Pattern of Congenital Heart Defects in 22q11 Microdeletion Syndrome in India – A Tertiary Care Cardiac Hospital Based Study

Viralam S Kiran, Yash S Shrivastava, Siddaramappa J Patil, Sejal S Shah

Abstract


Background: To investigate pattern of Congenital Heart Defects in 22q11 microdeletion syndrome.

Methods: A retrospective study from year 2006 to 2015 of children with 22q11 microdeletion and pattern of Congenital Heart Defects.

Results: Ninety-Six children with Fluorescent in-situ Hybridisation positive for 22q11.2 microdeletion and Congenital Heart Defects were identified. Out of these 96, the most common Congenital Heart Defect variants were Tetralogy of Fallot (39.58%), Pulmonary Atresia with Ventricular Septal Defect (29.16%), and isolated Ventricular Septal Defect (10.4%).

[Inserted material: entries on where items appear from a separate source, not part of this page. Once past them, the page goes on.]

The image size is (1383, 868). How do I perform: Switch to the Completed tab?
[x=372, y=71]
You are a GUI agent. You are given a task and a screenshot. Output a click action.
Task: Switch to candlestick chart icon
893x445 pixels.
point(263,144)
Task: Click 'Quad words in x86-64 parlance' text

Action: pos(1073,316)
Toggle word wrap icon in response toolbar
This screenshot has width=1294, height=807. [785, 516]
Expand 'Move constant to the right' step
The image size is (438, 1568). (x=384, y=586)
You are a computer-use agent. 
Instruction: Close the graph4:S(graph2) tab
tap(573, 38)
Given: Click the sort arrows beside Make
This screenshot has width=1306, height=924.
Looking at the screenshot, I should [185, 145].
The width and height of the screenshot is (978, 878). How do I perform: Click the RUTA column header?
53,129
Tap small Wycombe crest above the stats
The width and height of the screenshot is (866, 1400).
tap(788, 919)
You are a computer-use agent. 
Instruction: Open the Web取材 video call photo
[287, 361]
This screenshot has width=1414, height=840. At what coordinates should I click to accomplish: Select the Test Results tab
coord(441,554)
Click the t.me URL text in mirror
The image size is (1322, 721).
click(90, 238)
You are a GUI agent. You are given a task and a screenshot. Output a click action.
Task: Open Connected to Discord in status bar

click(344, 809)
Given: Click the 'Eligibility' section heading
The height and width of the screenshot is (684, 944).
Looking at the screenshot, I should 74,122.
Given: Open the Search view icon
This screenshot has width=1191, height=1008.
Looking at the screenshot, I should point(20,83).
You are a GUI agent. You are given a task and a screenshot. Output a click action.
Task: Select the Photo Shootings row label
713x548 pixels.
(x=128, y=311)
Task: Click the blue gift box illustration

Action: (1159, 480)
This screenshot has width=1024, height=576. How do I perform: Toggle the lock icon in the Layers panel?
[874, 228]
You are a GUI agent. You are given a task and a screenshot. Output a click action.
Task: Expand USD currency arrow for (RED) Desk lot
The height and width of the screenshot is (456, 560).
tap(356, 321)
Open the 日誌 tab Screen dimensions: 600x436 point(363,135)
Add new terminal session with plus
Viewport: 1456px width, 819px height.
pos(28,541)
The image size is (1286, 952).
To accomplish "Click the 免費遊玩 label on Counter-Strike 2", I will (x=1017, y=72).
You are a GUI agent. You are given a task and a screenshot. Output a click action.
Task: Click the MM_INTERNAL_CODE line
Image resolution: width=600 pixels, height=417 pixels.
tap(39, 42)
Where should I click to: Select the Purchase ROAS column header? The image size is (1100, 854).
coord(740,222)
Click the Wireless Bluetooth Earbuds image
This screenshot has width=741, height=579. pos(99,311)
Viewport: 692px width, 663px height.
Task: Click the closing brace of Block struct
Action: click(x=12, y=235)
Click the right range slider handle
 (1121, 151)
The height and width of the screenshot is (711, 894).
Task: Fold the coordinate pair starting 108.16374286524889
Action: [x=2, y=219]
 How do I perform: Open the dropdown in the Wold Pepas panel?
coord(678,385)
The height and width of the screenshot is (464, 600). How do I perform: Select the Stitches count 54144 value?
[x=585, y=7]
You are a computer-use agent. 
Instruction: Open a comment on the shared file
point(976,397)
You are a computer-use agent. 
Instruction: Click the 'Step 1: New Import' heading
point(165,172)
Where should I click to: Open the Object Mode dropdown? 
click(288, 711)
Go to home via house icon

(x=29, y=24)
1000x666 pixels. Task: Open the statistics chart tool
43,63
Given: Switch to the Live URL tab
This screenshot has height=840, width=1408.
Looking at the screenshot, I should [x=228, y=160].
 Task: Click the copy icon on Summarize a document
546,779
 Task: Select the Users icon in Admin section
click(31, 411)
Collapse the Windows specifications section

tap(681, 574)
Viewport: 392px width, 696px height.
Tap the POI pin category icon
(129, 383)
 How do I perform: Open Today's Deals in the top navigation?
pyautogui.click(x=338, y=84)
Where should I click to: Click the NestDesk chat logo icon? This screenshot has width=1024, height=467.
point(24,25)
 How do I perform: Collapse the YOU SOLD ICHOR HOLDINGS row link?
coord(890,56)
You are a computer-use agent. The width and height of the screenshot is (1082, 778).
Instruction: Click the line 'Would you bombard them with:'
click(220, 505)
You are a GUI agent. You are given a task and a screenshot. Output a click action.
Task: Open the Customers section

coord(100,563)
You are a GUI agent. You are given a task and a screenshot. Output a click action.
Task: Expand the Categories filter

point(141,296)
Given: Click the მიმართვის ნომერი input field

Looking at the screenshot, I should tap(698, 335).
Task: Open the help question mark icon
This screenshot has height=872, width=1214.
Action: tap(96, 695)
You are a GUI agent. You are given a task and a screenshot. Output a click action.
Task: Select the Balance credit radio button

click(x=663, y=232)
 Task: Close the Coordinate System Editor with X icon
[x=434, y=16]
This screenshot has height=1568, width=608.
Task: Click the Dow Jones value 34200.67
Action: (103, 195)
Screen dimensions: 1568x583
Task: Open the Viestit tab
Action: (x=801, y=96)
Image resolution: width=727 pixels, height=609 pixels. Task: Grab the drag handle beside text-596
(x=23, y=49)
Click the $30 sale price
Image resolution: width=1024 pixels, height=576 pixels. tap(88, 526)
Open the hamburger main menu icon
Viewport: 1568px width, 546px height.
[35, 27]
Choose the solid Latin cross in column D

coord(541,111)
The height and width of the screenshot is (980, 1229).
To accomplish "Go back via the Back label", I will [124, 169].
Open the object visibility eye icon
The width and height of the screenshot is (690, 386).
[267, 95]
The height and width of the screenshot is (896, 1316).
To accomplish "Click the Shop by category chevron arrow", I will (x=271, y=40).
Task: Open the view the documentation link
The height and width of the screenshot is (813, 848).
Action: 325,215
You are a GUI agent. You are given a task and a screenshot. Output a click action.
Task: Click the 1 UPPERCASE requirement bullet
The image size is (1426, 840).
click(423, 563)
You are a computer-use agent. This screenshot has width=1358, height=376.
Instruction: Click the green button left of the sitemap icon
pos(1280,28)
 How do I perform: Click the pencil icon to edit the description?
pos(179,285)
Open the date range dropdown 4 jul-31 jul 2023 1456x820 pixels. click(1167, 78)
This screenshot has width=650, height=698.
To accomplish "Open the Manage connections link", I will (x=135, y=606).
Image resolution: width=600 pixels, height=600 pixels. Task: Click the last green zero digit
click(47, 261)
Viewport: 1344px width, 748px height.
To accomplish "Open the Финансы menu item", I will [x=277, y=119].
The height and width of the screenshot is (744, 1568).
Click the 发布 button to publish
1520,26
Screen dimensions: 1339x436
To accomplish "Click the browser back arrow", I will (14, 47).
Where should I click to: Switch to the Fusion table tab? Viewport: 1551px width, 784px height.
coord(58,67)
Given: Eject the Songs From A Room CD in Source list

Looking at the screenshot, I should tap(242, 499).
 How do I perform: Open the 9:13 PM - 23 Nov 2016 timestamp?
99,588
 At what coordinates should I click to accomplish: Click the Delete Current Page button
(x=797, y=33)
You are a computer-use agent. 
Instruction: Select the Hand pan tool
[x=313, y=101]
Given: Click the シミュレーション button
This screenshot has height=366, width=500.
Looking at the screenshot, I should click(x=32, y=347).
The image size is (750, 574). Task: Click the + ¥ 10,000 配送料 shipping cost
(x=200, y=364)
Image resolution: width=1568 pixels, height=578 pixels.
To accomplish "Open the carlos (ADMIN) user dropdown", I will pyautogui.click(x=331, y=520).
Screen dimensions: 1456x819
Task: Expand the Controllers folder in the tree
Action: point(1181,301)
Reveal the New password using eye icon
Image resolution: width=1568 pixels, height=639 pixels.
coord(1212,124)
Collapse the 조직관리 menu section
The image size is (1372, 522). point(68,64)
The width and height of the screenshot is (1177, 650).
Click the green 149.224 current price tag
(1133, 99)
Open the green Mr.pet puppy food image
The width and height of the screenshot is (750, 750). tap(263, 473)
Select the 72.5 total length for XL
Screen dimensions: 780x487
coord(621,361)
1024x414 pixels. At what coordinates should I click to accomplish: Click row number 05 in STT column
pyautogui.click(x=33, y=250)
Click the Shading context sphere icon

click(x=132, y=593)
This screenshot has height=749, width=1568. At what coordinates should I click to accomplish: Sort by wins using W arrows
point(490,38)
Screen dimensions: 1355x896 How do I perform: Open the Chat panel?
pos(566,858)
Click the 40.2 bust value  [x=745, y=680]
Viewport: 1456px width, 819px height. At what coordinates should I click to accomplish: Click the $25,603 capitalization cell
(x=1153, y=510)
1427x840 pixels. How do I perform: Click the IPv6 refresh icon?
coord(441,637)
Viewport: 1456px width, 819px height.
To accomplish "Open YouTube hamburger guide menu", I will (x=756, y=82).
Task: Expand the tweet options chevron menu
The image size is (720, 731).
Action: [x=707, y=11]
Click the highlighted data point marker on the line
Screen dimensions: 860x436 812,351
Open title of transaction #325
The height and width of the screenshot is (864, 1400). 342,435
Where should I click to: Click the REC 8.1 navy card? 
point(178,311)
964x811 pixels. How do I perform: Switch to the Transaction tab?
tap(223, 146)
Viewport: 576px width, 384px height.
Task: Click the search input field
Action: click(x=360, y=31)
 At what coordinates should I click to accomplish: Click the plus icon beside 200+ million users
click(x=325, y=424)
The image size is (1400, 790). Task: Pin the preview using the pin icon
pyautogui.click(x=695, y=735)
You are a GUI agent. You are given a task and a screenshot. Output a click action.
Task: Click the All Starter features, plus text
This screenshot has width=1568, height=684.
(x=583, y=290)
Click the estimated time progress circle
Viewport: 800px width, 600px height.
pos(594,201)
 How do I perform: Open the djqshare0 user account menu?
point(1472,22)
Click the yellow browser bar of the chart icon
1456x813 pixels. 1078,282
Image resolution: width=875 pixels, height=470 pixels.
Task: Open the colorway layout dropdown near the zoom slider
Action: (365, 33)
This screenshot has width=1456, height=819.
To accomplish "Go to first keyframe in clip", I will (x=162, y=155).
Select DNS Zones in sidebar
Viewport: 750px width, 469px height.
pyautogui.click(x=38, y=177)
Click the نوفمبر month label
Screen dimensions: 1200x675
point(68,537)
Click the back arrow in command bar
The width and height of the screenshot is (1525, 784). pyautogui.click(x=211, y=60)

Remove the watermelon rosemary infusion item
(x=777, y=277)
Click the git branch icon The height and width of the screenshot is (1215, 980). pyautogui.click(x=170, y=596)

Conotruncal defects constituted majority (82%) followed by Ventricular Septal Defects. Two rare associations were: one child with mitral valve prolapse & another with left pulmonary vein stenosis.

Conclusion: 22q11.2 microdeletion syndrome is commonly associated with Congenital Heart Defects. Among children with Congenital Heart Defects and 22q11.2 microdeletion, conotruncal malformations were the most common defects followed by Ventricular Septal Defect.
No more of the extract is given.